Теперь обе враждующие армии сражались с морозом.
— Ящиками человечину хороним, — жаловался знакомый главврач за преферансом. — Руки, ноги так, свалим в кучу, ящик сколотим — и в землю. Знай режь, как на бойне. Лечение? Какое же. Оттает — ну и имеете антонов огонь.
В лютую стужу, в крещенский вечер, Андрей забрался в окопы с капитаном Андрущенко. Коней оставили внизу, в лощине, где в наскоро сооруженных из бревен и еловых ветвей конюшнях дрогли на холоду лошади полкового штаба. Горные тропы кружили, ныряли в присыпанные снегом хвойные заросли, блестели на солнце вытоптанным следом, дугами разбегались по обочинам скалистых, обрывистых берегов глубокого ущелья. Между фронтами далеко внизу под снегом и льдом успокоилась на зиму горная речка. Карпаты дыбились здесь частыми щетинистыми головами хребтов и отрогов — неприступный заповедник между освоенными людьми долинами больших румынских и венгерских рек.
Здесь все живое таилось, пряталось, боялось света и открытого места. Под каждой елью, прицепившейся к боку скалы, мог быть замаскированный пулемет, за камнем, поросшим снежным мохом, мог лежать враг — разведчик. Окопы рыли там, где земля уступала ударам лома. На скалистых обрывах накатывали гряды камней, и они служили брустверами сторожевым охранениям. Прятались в лесу, не разводя огня. Пехотные офицеры жаловались на тяжелые условия: негде согреться, нельзя развести костер, часовые замерзают на посту, по ночам в белых саванах бродят крупные партии вражеских разведчиков, трудно доставлять в горы провиант, патроны, запасы. Солдаты злы, есть много дезертиров, участились случаи неповиновения.
Вечером луна поднялась над лесистым гребнем. Снег стал голубым, как и плывущие в небе облака. Деревья потрескивали на морозе.

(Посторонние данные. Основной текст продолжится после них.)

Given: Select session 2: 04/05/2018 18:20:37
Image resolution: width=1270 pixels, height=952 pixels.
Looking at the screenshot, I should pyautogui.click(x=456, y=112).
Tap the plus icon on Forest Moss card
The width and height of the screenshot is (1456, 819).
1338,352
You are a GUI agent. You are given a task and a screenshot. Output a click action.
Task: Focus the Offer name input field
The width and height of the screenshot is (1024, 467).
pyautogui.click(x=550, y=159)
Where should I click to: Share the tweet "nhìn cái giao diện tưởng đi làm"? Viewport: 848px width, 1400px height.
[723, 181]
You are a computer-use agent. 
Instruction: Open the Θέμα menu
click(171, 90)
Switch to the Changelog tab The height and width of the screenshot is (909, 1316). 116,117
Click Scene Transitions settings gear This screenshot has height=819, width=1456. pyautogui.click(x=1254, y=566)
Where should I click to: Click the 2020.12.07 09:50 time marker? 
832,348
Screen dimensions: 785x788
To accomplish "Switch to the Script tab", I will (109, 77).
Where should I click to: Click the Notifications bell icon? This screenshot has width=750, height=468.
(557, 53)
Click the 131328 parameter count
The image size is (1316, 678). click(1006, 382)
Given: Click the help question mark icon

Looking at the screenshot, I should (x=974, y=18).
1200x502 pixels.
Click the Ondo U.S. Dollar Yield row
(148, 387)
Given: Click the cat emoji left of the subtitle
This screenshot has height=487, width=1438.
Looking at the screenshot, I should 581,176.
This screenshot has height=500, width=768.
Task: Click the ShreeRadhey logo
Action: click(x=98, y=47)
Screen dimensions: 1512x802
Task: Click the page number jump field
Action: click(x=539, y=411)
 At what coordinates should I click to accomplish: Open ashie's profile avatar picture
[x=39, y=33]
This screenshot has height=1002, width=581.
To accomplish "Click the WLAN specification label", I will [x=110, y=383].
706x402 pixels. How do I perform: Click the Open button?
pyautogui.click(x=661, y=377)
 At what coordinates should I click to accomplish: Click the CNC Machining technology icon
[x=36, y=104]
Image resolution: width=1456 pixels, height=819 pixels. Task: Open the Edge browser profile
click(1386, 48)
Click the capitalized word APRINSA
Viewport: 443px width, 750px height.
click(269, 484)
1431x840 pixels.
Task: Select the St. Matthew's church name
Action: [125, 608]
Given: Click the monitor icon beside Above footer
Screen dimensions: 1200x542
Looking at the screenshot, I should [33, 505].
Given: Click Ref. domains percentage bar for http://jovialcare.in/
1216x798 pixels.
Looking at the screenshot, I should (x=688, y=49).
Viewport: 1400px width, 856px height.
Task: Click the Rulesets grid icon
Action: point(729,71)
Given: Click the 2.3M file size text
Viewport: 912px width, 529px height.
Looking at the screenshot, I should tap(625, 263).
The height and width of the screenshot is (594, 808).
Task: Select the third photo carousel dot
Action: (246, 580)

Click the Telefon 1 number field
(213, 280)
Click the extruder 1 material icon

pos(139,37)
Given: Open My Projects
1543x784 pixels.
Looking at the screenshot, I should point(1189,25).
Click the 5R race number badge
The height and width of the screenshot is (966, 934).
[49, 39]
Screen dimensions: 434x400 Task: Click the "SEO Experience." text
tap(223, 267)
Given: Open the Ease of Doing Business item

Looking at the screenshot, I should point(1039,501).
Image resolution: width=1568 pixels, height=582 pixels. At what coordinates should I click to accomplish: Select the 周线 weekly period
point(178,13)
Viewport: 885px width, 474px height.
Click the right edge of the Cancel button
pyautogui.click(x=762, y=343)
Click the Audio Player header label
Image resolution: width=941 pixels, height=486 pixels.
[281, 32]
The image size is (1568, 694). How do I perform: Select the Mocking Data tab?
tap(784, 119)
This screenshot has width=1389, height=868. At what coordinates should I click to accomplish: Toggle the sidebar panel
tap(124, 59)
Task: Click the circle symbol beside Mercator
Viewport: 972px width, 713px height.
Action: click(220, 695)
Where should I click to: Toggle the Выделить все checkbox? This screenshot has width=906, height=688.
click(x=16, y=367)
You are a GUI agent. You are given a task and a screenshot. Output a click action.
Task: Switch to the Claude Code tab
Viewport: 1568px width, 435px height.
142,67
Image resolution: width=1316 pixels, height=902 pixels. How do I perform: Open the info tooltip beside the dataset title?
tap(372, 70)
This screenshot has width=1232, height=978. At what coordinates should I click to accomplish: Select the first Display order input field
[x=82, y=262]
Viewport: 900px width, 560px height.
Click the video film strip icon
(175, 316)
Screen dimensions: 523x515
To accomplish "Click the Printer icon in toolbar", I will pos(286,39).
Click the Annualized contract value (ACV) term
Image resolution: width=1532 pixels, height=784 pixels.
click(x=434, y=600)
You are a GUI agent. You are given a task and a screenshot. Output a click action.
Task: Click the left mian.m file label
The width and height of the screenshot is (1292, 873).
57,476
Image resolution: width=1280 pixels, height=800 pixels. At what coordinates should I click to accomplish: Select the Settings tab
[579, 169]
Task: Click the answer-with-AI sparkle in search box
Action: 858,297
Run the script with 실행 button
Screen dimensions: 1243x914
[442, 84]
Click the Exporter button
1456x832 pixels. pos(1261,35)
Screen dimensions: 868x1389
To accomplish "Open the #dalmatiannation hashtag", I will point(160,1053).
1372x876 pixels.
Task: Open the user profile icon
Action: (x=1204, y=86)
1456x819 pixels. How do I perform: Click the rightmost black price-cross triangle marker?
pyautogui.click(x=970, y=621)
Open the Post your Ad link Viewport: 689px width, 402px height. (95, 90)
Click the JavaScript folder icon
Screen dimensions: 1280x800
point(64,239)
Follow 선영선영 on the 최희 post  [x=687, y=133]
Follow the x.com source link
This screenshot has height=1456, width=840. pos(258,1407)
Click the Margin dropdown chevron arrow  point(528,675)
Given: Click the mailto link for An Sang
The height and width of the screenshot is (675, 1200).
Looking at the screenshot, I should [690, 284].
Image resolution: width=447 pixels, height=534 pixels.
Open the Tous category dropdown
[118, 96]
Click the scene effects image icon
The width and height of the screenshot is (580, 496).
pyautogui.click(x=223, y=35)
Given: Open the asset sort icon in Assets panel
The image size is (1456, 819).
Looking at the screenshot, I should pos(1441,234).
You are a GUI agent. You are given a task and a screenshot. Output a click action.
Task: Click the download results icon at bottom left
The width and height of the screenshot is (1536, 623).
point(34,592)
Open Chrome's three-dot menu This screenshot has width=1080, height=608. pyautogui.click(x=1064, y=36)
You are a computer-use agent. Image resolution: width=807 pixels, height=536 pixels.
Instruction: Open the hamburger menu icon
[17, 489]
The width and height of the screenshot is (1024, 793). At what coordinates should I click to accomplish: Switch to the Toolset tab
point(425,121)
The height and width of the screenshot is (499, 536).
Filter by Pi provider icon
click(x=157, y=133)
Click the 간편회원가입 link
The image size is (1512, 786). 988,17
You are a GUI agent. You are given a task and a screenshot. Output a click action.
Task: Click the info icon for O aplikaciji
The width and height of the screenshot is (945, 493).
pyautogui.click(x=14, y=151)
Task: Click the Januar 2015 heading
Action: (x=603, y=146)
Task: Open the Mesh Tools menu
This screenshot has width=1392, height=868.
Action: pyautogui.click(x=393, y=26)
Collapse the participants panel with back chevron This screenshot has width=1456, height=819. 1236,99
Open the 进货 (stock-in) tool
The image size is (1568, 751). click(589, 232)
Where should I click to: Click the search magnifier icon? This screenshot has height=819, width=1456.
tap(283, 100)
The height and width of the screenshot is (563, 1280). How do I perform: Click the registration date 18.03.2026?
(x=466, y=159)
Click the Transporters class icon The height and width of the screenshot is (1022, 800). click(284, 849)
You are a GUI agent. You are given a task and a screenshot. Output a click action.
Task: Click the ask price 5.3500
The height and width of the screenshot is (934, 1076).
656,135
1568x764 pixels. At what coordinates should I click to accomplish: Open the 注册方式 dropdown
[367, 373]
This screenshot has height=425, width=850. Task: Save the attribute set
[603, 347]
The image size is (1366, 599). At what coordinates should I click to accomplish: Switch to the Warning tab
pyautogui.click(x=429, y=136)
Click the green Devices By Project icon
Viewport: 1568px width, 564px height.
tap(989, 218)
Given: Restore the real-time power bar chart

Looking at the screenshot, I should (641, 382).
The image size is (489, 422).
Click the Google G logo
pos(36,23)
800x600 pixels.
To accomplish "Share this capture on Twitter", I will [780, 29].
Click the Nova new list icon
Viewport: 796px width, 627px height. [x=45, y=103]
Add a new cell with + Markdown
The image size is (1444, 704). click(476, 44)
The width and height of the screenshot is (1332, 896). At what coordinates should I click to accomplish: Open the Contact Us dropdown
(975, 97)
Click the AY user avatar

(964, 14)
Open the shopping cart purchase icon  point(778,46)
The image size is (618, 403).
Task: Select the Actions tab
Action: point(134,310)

Все звуки были звонки и ломки. Снег стеклянной пылью хрустел под сапогом. Андрей и Андрущенко быстро сбегали по крутой тропинке в тыл.
Догнали троих. Двое под руки ведут «мороженого». Закинув голову назад, он стонал, припадая на каждом шагу.
На повороте задержал какой-то неожиданный, непонятный звук.
Андрущенко наклонился над обрывом и поманил Андрея.
На крохотной площадке, в свете луны, крепко захватив локтем винтовку, прыгал на месте часовой. Воротник шинелишки был поднят. Облезлая папаха натянута до подбородка. Он ничего не видел. Он мотал головой, дул в руки, раздвигал и сжимал плечи и каждую секунду со злобой громко вышептывал одно и то же ругательство.
— Вот так и замерзают, — сказал Андрущенко. — Попляшет, умается и сядет… Ну, пошли, пошли, Мартыныч, а то и мы сядем…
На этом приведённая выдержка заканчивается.